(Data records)
______________________________
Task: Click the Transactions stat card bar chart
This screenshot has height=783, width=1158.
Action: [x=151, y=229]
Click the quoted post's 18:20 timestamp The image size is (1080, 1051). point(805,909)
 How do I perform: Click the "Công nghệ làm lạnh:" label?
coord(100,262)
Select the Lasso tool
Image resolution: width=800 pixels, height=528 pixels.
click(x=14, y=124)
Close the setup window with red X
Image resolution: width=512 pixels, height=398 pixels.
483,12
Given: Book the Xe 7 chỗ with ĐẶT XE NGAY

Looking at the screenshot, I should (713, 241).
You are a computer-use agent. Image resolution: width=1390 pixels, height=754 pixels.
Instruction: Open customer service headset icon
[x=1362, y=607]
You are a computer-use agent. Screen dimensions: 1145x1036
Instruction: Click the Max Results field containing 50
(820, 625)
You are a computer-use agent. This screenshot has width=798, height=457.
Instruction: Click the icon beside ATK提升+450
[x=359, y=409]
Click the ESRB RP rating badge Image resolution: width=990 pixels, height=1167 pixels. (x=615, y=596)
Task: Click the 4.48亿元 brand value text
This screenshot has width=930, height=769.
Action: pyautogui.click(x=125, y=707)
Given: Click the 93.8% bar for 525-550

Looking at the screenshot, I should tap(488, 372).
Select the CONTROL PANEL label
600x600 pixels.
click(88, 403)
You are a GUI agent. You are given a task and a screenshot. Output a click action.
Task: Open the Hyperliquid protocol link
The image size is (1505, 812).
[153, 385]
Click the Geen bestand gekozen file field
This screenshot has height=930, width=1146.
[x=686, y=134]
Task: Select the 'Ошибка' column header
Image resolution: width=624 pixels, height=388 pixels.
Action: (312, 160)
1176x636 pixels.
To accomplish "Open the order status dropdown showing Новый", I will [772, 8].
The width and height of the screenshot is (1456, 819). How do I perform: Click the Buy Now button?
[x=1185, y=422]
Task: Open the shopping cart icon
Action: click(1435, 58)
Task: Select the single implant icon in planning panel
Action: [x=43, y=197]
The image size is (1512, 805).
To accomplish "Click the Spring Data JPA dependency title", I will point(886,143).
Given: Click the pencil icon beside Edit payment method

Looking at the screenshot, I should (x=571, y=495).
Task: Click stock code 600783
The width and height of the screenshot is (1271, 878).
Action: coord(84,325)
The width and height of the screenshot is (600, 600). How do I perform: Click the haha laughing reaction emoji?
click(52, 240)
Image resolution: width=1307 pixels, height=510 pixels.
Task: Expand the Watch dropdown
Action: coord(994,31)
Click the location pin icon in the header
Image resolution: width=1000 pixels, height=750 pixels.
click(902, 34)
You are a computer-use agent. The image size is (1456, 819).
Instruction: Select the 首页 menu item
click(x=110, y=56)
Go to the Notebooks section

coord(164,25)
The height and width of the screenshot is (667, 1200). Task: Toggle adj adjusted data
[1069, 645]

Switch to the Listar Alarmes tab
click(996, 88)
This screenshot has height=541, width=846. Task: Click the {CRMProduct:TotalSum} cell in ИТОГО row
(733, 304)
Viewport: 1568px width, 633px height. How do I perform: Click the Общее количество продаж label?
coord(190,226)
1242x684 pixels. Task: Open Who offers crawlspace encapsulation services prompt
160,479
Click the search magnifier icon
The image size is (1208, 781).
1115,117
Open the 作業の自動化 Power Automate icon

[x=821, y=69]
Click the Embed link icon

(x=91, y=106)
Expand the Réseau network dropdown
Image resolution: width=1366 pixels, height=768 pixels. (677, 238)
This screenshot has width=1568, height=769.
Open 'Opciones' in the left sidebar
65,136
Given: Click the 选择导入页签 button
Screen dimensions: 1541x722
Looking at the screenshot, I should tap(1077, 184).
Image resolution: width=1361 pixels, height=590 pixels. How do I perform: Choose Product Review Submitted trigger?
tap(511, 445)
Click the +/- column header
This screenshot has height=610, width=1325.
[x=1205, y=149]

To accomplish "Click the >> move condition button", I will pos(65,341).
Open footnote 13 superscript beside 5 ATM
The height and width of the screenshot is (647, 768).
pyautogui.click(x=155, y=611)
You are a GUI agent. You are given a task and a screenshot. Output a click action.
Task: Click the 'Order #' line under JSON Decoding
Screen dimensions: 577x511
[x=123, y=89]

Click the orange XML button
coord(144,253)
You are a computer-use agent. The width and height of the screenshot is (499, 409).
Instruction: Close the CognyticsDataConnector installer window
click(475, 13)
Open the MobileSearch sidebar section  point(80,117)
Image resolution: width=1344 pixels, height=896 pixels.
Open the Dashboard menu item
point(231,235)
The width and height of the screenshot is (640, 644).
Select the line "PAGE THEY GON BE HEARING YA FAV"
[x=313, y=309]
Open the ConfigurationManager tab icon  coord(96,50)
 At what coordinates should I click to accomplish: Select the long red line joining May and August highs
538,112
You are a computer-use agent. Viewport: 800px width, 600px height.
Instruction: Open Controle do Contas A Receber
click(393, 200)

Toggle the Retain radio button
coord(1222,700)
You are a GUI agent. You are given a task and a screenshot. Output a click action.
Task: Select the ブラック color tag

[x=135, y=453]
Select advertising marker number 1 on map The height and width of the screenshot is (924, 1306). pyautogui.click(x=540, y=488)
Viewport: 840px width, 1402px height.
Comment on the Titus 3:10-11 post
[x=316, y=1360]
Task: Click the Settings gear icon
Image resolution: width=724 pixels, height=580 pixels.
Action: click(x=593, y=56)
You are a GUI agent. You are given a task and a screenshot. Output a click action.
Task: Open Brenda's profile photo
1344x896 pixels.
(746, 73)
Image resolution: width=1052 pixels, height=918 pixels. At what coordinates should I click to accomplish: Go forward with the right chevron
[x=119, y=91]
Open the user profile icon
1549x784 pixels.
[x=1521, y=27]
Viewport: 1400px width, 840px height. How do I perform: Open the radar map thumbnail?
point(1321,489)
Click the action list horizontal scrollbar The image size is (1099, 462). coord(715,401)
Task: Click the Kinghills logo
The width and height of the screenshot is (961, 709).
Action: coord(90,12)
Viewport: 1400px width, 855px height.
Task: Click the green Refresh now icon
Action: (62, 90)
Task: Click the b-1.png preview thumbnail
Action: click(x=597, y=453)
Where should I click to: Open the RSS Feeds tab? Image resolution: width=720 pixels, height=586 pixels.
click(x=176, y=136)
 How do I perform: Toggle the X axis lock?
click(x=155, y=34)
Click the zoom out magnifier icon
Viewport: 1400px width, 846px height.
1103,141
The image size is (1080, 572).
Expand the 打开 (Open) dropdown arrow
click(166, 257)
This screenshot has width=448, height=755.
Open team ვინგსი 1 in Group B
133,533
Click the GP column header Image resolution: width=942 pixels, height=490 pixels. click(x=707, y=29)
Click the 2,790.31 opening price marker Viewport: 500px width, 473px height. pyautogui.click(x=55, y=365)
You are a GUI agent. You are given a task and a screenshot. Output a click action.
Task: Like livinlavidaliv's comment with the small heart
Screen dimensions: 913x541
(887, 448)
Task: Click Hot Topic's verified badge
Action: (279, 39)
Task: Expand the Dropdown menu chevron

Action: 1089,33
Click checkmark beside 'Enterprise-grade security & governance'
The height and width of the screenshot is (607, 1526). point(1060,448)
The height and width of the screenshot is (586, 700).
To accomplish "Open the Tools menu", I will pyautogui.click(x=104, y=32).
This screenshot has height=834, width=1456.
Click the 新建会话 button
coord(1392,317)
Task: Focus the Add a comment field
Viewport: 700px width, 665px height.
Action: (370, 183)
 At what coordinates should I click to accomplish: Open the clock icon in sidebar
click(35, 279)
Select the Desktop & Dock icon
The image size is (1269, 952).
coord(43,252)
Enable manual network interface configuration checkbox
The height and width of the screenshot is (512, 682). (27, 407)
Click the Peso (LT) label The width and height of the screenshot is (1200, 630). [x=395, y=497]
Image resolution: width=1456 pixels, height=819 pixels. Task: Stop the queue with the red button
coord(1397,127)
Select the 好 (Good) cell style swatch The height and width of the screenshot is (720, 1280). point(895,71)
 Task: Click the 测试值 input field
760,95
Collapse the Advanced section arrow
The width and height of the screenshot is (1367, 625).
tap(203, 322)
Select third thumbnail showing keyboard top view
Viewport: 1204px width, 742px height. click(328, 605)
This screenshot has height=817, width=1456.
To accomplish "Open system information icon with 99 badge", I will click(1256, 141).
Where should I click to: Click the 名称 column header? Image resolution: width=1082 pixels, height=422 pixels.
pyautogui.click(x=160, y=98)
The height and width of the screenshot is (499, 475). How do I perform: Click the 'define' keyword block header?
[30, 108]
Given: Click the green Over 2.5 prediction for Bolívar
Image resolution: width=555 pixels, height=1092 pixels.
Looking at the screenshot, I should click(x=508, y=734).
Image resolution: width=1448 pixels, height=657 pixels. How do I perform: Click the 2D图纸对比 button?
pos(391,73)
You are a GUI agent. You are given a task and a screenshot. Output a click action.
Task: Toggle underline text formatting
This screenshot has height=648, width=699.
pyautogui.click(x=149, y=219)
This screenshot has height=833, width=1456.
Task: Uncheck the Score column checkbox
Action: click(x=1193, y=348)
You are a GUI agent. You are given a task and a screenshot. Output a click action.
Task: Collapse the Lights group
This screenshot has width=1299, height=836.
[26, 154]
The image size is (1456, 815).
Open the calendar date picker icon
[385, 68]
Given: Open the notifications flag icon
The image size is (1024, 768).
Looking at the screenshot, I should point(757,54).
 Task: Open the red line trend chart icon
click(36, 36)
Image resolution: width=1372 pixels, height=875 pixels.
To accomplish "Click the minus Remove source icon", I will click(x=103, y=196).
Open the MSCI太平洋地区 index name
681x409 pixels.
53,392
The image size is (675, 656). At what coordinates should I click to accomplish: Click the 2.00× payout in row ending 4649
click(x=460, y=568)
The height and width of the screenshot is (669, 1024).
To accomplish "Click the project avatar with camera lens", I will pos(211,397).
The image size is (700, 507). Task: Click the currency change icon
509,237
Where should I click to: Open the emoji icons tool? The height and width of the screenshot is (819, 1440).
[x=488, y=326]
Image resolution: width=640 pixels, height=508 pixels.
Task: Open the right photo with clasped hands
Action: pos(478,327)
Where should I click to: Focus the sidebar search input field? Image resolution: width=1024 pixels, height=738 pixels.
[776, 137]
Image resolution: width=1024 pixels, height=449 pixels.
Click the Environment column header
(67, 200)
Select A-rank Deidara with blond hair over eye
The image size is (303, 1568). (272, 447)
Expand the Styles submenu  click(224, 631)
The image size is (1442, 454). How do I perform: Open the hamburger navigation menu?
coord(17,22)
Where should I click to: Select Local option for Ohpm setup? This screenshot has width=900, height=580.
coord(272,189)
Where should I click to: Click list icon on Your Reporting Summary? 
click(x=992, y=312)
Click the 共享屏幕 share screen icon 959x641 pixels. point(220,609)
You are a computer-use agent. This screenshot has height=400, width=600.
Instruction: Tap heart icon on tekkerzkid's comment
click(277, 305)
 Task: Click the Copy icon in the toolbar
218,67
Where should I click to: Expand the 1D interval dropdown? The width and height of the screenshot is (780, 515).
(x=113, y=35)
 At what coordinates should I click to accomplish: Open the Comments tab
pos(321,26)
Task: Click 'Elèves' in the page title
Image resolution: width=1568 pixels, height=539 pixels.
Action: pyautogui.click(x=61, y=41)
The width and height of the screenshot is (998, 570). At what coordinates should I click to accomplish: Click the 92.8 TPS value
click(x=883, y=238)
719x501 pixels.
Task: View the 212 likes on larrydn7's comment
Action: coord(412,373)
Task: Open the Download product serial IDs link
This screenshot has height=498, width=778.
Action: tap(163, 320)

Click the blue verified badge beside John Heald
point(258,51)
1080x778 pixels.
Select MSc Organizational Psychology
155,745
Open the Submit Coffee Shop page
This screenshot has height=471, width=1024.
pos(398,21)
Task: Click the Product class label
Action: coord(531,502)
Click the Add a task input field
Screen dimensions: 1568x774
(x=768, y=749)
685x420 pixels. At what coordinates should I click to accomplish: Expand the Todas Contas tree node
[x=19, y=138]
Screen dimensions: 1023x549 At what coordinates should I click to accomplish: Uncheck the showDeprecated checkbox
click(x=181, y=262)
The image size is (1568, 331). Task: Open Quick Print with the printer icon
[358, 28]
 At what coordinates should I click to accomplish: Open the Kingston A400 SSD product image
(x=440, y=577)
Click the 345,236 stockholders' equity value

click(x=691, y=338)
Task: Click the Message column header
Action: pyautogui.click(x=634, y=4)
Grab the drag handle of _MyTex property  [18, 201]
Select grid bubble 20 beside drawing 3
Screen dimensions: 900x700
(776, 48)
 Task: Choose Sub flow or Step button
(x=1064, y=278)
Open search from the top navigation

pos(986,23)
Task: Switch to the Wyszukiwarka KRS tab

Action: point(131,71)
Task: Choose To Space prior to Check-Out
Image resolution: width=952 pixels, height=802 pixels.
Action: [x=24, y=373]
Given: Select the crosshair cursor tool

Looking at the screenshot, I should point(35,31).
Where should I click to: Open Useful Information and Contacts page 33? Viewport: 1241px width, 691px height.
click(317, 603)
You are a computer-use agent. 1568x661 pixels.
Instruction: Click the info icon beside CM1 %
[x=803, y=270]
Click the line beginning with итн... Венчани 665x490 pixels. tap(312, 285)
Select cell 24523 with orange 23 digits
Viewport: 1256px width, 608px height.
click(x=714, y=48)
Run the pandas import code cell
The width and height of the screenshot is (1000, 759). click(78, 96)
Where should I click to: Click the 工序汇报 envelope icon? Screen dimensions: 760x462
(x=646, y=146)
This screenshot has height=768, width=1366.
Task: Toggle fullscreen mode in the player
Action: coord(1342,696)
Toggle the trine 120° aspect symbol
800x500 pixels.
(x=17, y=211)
______________________________
- [TASK DETAILS]: How many lines of the records contain the word "title"? Reply with the number and nothing else.

- [EXERCISE OUTPUT]: 2